(Data extracts begins)
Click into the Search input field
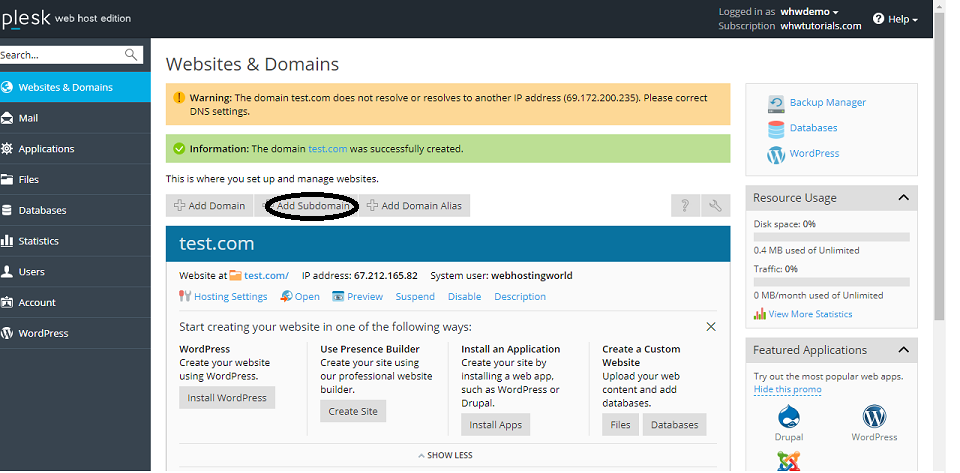 [60, 55]
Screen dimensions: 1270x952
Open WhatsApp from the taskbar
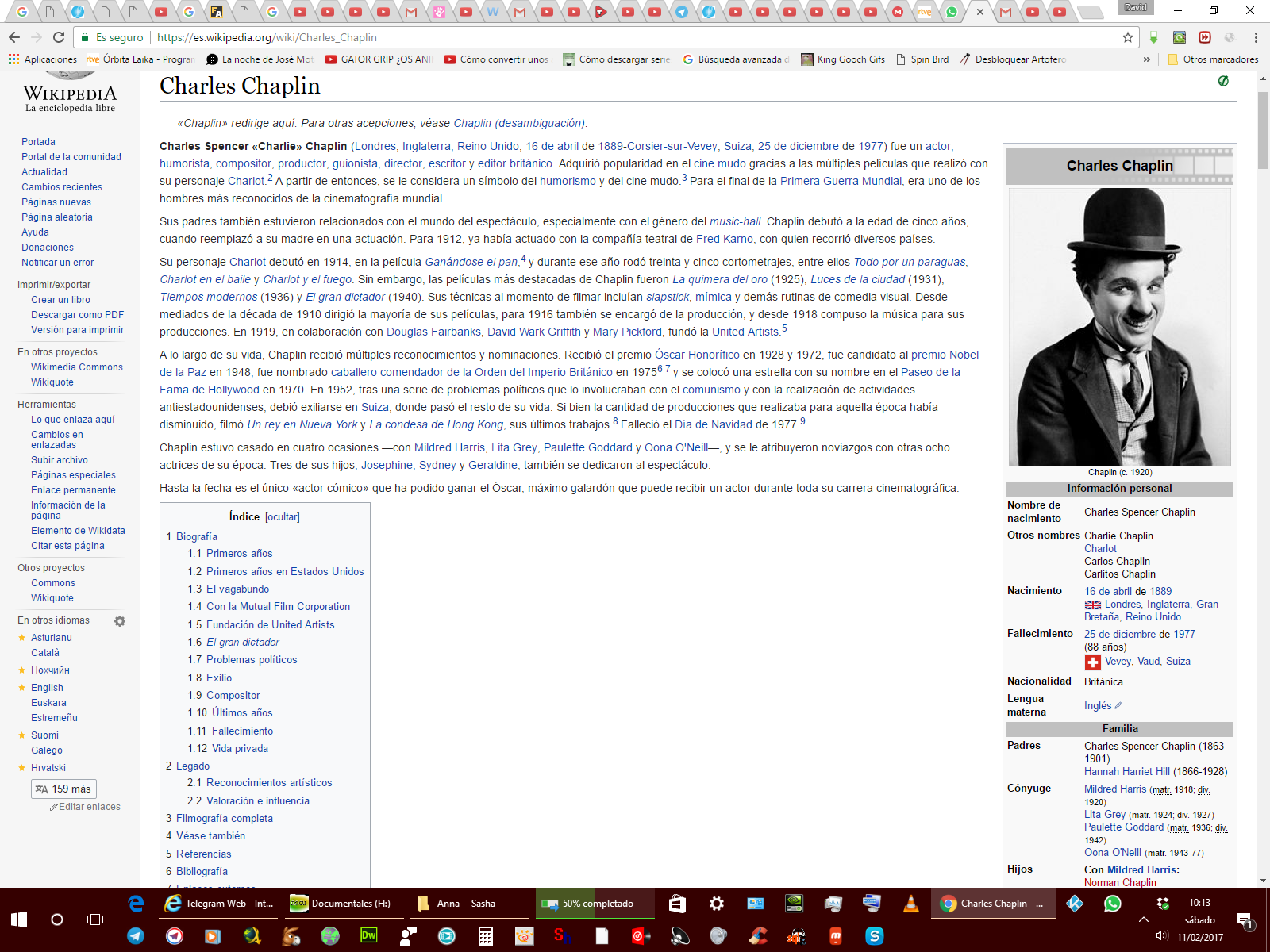click(1113, 903)
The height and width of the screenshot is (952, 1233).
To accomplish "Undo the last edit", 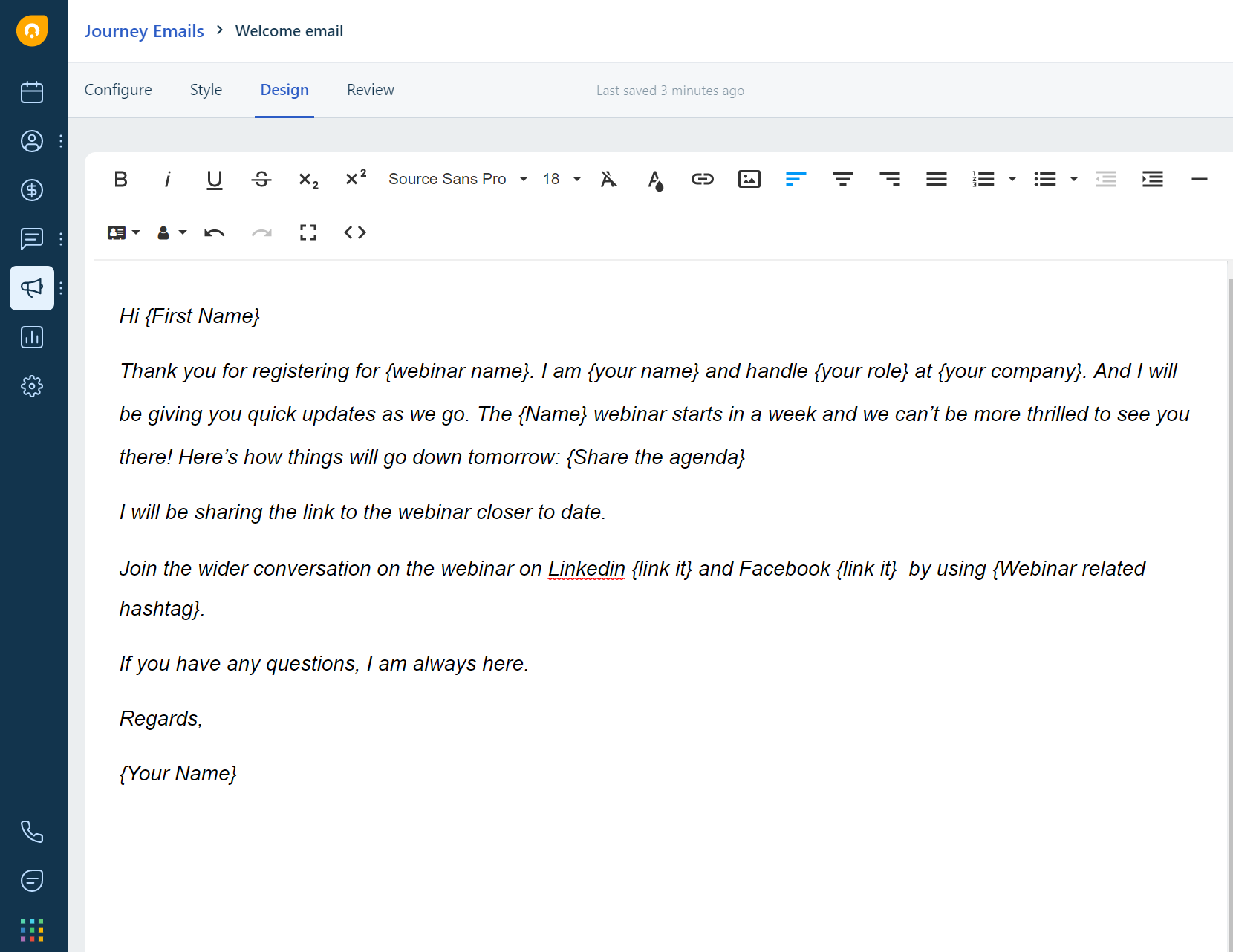I will [215, 232].
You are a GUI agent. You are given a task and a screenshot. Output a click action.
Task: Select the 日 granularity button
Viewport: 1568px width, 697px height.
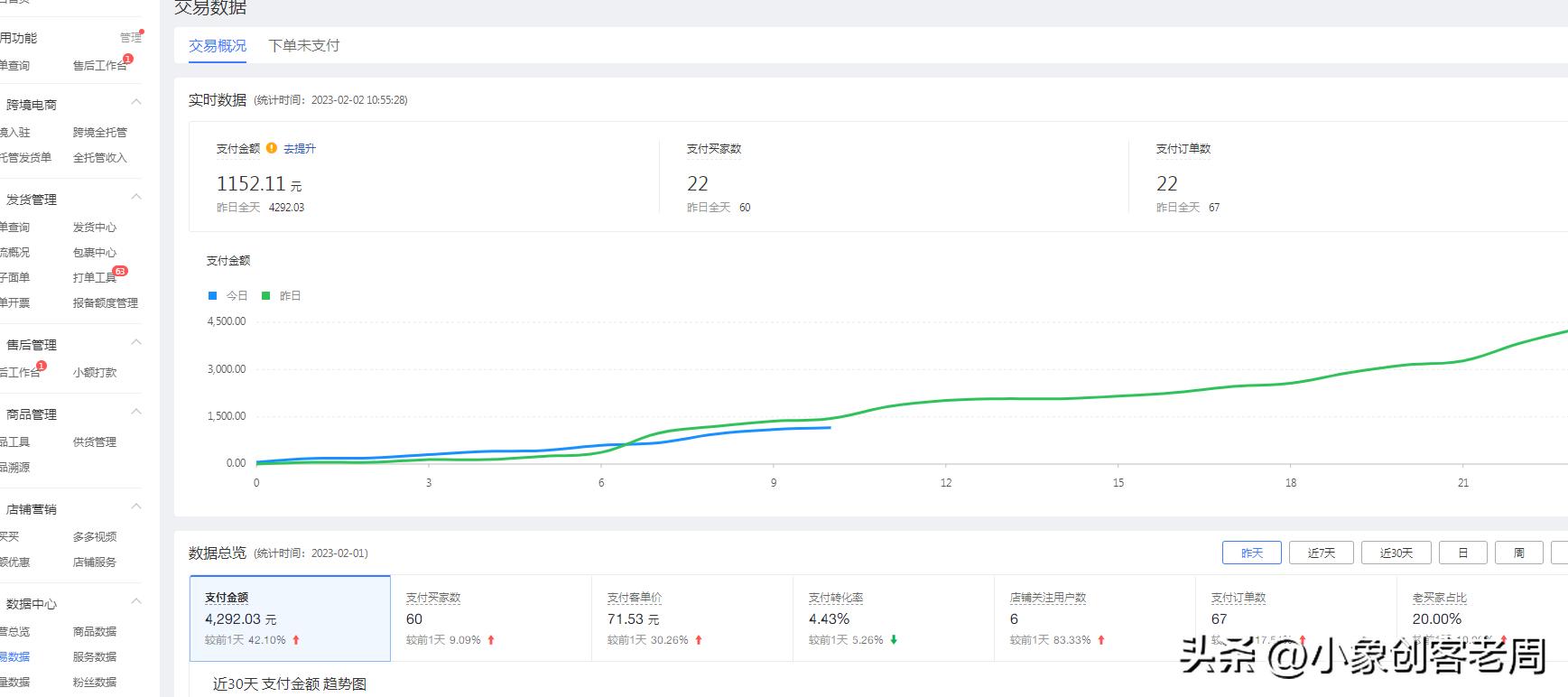point(1462,553)
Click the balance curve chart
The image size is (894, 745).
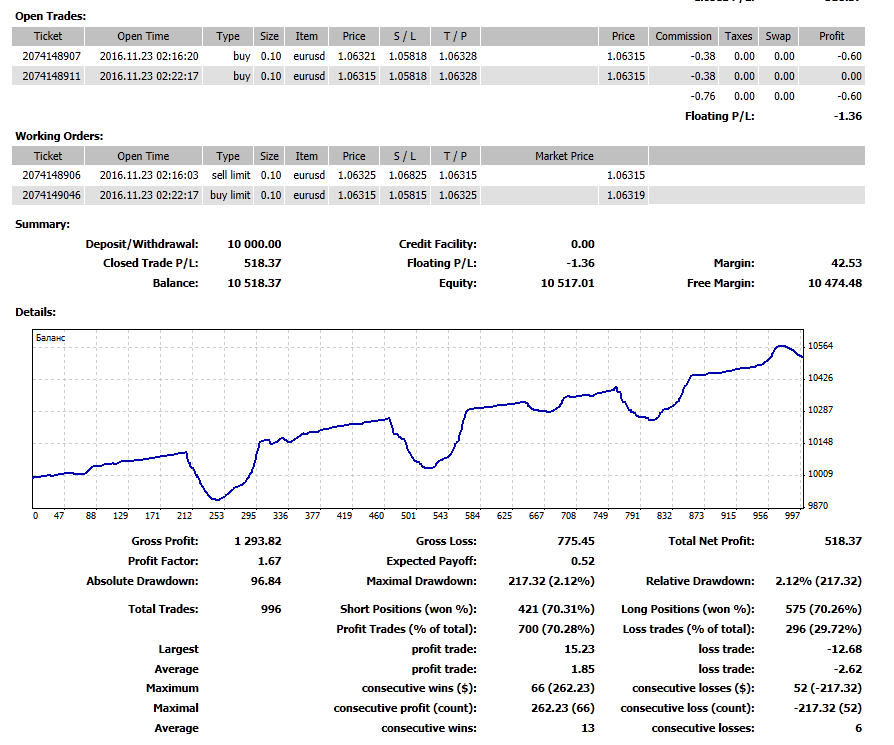pyautogui.click(x=418, y=420)
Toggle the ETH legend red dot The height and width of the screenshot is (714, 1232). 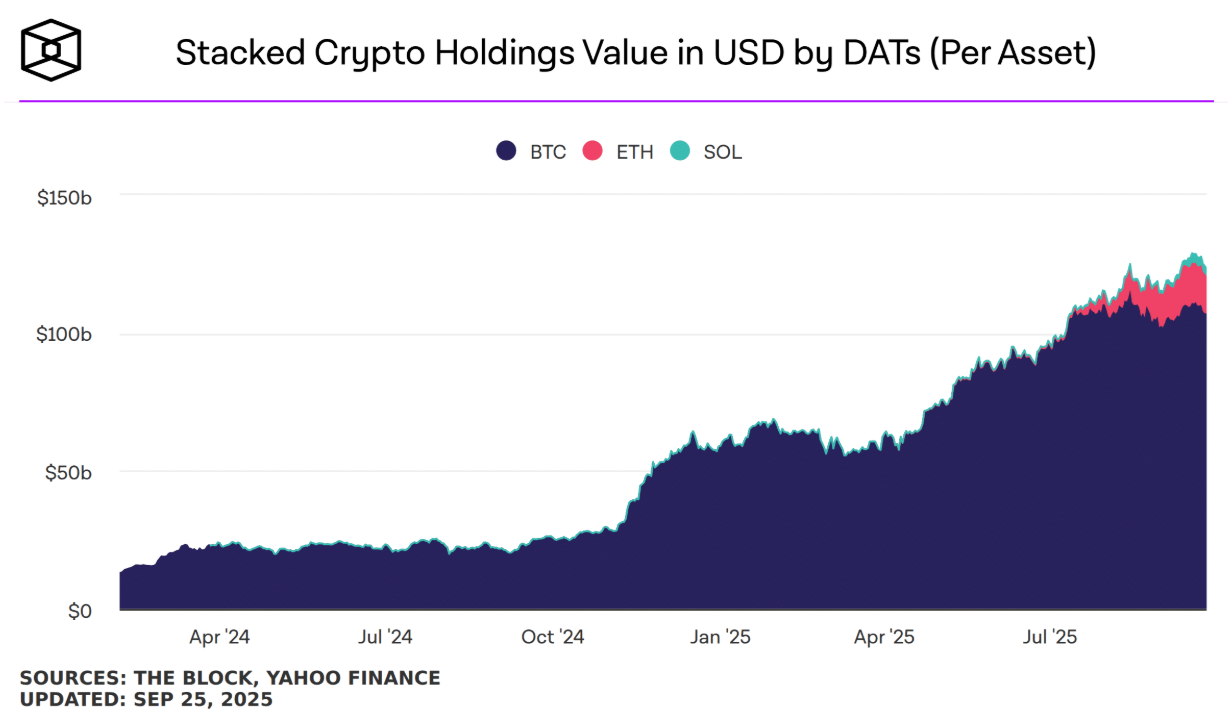point(593,152)
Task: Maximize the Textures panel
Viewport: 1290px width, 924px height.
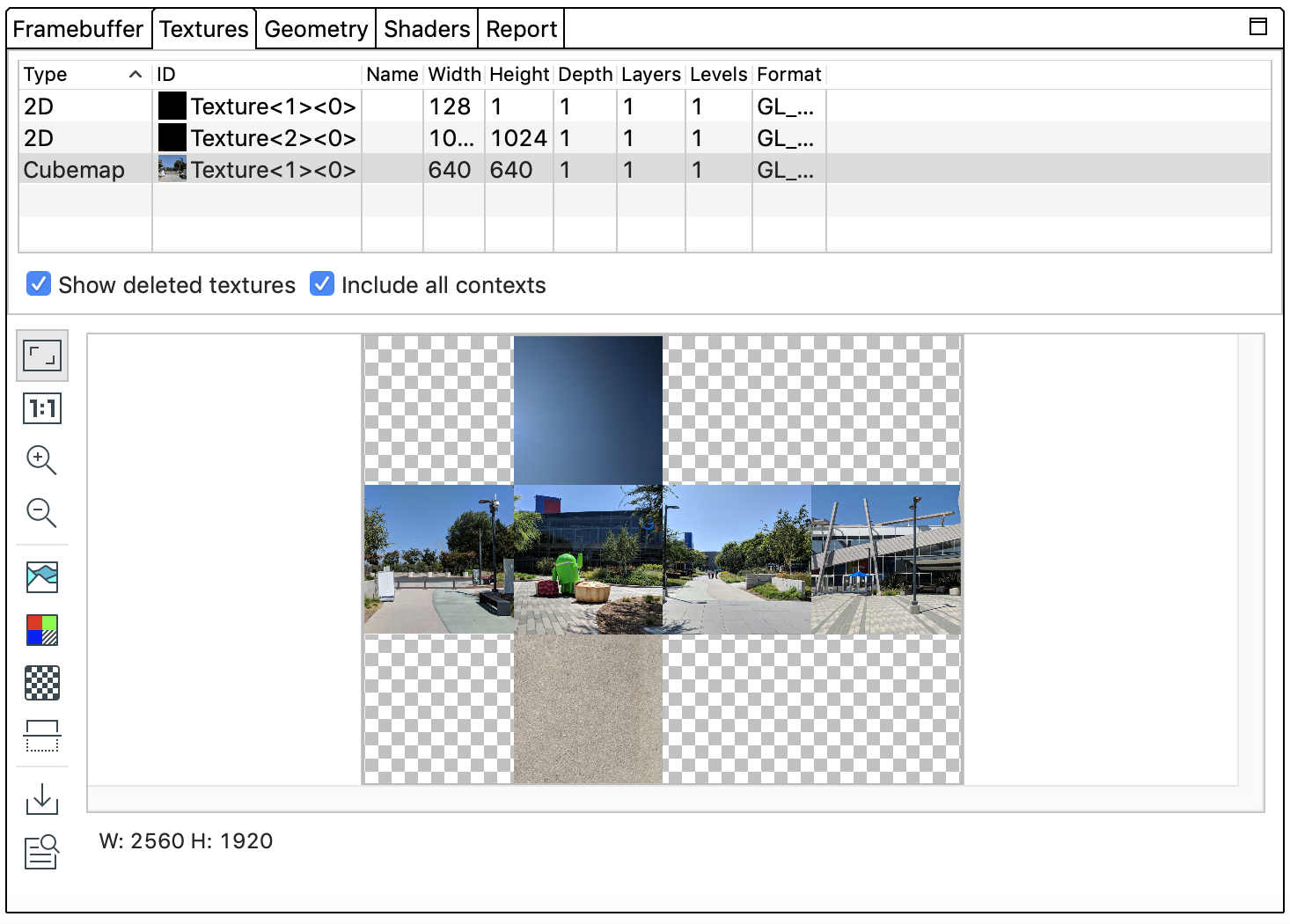Action: point(1258,26)
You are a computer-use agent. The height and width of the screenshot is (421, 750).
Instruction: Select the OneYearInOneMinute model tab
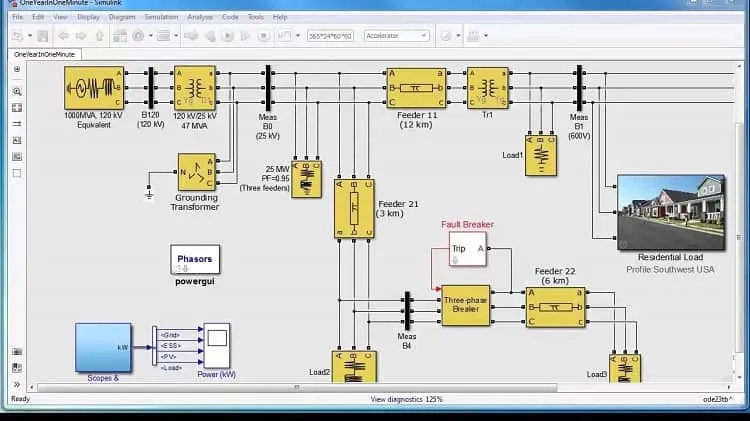coord(44,55)
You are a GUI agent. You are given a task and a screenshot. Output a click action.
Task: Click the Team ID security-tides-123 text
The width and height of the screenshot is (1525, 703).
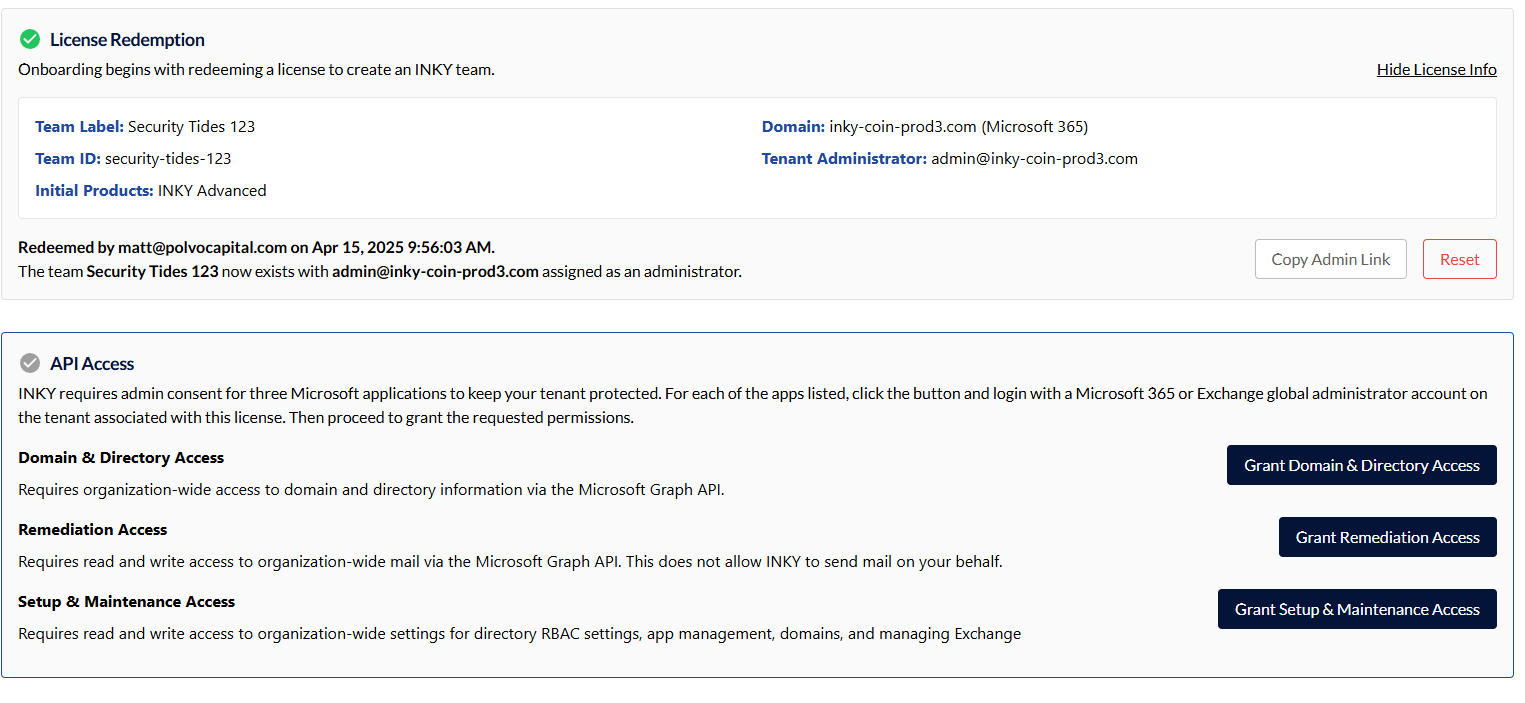(168, 159)
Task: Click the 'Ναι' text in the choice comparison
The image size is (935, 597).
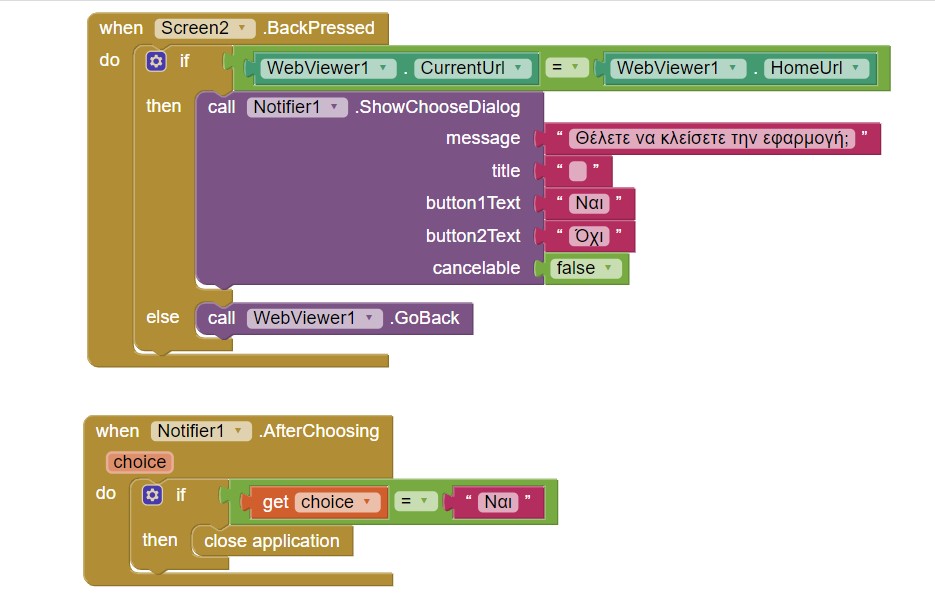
(Data extracts ends)
What to work on> I would like you to retype exactly the lines running from the one containing "Viewport: 1290px width, 924px height." to the last line of the entries, both included, leaving all pictures out.

Exercise response>
Viewport: 1290px width, 924px height.
Action: point(1258,26)
You are a computer-use agent. The height and width of the screenshot is (421, 750).
Instruction: Select the OneYearInOneMinute model tab
coord(44,55)
You are a GUI agent. You are given a task and a screenshot. Output a click action.
Task: Click the Team ID security-tides-123 text
The width and height of the screenshot is (1525, 703).
(168, 159)
Task: Click the 'Ναι' text in the choice comparison
The image size is (935, 597).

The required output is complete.